First Tee wanted to gamify the program in a way that increased engagement, streamlined coach workflows, and gave administrators better visibility into attendance and participant progression. Because the organization operates across very different local contexts, they also needed a more structured system that could help create a more consistent experience across chapters. Much of that information was still being tracked manually, which made it harder for coaches to move quickly in class and limited what admins could see in Salesforce. The challenge was to support real-time data capture, participant motivation, and program visibility without adding more friction for coaches.

solution

We approached the work as a service design problem, not just an app update. By grounding the solution in stakeholder input, coach workflows, and usability testing, we created a more structured system for attendance, badging, progression, and reporting that fit naturally into the coaching experience. The result was a more engaging program for participants, a more streamlined set of tools for coaches, and better insight for administrators into attendance, progression, and coaching consistency — all while laying the groundwork for more advanced gamification in the future.

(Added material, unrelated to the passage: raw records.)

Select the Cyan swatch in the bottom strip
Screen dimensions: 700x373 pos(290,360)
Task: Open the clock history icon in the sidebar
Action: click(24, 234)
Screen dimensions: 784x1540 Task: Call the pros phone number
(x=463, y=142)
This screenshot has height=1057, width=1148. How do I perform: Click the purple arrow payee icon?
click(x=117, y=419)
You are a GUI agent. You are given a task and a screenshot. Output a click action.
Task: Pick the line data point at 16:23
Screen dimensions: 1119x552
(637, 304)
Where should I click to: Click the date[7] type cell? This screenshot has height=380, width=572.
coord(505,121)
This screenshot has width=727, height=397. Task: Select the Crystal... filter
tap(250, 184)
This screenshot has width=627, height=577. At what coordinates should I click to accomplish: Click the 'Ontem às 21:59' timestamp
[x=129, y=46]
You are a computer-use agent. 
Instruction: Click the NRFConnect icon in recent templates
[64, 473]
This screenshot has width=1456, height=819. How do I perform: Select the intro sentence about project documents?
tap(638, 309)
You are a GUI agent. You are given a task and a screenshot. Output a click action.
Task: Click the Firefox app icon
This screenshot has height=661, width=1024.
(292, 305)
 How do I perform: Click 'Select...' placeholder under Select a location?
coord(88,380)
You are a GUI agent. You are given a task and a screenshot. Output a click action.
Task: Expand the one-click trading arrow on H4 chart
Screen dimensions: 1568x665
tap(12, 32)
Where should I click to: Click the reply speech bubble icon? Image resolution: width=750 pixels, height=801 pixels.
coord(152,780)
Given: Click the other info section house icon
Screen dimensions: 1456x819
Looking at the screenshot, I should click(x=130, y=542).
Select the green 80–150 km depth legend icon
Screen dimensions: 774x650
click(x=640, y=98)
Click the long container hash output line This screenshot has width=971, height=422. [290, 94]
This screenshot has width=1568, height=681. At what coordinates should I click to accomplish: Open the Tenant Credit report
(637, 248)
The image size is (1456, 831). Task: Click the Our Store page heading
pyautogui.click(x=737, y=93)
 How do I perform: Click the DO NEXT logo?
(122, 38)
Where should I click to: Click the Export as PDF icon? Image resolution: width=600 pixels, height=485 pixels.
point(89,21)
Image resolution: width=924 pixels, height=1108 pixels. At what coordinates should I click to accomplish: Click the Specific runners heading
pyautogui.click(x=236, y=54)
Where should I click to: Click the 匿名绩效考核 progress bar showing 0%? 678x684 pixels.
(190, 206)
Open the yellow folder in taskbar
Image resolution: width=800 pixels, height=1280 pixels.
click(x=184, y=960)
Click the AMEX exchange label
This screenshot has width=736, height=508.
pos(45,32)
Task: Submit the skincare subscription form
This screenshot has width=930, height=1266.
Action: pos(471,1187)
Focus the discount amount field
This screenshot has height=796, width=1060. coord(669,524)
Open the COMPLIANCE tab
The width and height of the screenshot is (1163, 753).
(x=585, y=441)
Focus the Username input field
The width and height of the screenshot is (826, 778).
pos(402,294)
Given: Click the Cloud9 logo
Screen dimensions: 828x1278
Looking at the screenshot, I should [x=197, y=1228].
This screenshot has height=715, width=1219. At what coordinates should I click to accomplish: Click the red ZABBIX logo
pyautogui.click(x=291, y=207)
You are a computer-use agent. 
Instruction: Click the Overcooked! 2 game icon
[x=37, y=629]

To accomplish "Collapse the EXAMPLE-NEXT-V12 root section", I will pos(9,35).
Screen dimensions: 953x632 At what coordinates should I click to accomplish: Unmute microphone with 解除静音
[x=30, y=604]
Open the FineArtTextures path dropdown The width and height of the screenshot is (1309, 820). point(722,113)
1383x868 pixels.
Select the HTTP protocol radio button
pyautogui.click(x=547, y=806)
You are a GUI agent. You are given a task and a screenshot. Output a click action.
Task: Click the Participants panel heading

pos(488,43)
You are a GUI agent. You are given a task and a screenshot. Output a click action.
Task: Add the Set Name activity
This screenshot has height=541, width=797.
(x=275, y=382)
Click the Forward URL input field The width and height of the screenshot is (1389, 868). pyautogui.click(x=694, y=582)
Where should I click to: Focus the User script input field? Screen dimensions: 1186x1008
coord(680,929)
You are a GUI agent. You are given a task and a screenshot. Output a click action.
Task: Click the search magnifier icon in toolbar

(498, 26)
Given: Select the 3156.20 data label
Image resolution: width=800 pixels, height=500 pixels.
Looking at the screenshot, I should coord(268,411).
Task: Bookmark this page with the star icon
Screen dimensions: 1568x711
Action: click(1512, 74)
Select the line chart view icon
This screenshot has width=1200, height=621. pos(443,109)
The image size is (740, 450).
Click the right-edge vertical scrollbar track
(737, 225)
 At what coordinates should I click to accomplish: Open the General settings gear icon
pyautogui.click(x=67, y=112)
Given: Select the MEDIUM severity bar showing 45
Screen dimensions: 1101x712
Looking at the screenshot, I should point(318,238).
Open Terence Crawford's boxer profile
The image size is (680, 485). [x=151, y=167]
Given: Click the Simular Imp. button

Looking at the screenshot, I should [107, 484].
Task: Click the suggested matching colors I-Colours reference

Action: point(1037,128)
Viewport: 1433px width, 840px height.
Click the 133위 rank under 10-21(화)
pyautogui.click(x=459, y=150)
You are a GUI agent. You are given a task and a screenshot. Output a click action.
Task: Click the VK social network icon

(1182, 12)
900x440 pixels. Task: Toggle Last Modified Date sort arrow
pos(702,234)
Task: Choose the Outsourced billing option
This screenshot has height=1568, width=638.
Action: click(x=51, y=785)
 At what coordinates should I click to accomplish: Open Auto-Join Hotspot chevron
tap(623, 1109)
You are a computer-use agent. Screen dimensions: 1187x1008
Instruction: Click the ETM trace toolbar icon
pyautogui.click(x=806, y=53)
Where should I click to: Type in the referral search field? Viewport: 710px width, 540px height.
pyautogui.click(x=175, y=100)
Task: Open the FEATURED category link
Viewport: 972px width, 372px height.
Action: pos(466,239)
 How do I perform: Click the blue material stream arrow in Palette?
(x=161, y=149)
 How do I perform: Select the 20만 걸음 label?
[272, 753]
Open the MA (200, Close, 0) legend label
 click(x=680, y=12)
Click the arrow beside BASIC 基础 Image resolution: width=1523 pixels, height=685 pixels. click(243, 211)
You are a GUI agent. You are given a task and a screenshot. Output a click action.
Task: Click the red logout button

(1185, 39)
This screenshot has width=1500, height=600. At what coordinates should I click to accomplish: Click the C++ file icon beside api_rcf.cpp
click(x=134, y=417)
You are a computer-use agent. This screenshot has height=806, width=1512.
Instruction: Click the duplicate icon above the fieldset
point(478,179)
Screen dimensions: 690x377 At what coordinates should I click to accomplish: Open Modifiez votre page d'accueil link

Defining the problem as a service, not just an interface

We were brought in to gamify the First Tee program, but the challenge was bigger than adding a few new app features. The organization wanted to increase participant engagement, streamline coach workflows, and give administrators better visibility into attendance and progression through Salesforce reporting.

Because First Tee operates across very different local contexts, from climate to socioeconomic conditions, consistency was also a major concern. By creating more structure for coaches and their programs, the organization hoped to close some of those gaps and build a more unified experience across chapters.


Using architecture and testing to shape the product

Once we understood the coach workflows, we mapped the application’s information architecture to show where the new features fit into the existing product. That helped level-set the team, align stakeholders, and create more productive conversations with Salesforce engineers around feasibility and implementation.


Grounding the work in real coach behavior

After aligning with stakeholders, we worked directly with coaches to understand how the program functioned in practice. Coaches were our primary users, and their needs were immediate and practical: they had to manage groups of energetic kids, take attendance quickly, keep sessions moving, and recognize participant progress without adding more administrative burden.

Attendance was one of the clearest pain points. Coaches were using scratch pads, notes apps, and other manual methods, then passing that information along to admins for Salesforce entry. The goal was to bring that data collection directly into the coach workflow so attendance could be captured in real time and made useful to the broader organization.


Creating repeatable workflows around the moments that mattered most

Two needs consistently rose to the top: taking attendance and awarding badges. Those were the moments coaches needed fastest access to during class, so we designed the application around them. The goal was to let coaches move directly into those workflows from their current class view, complete the task quickly, and send the information straight into Salesforce without extra manual steps.

We aligned the attendance and badging flows closely so they used similar patterns and did not require relearning. That consistency mattered because coaches were often working quickly in live class settings and did not have time to navigate more complicated interfaces.


Making progress visible and more meaningful

Badges did more than gamify the experience. They gave kids something concrete to work toward, encouraged more useful conversations with coaches about skill progression, and helped recognize success in a way that motivated participants differently. Badges also made progression easier to understand and discuss over time.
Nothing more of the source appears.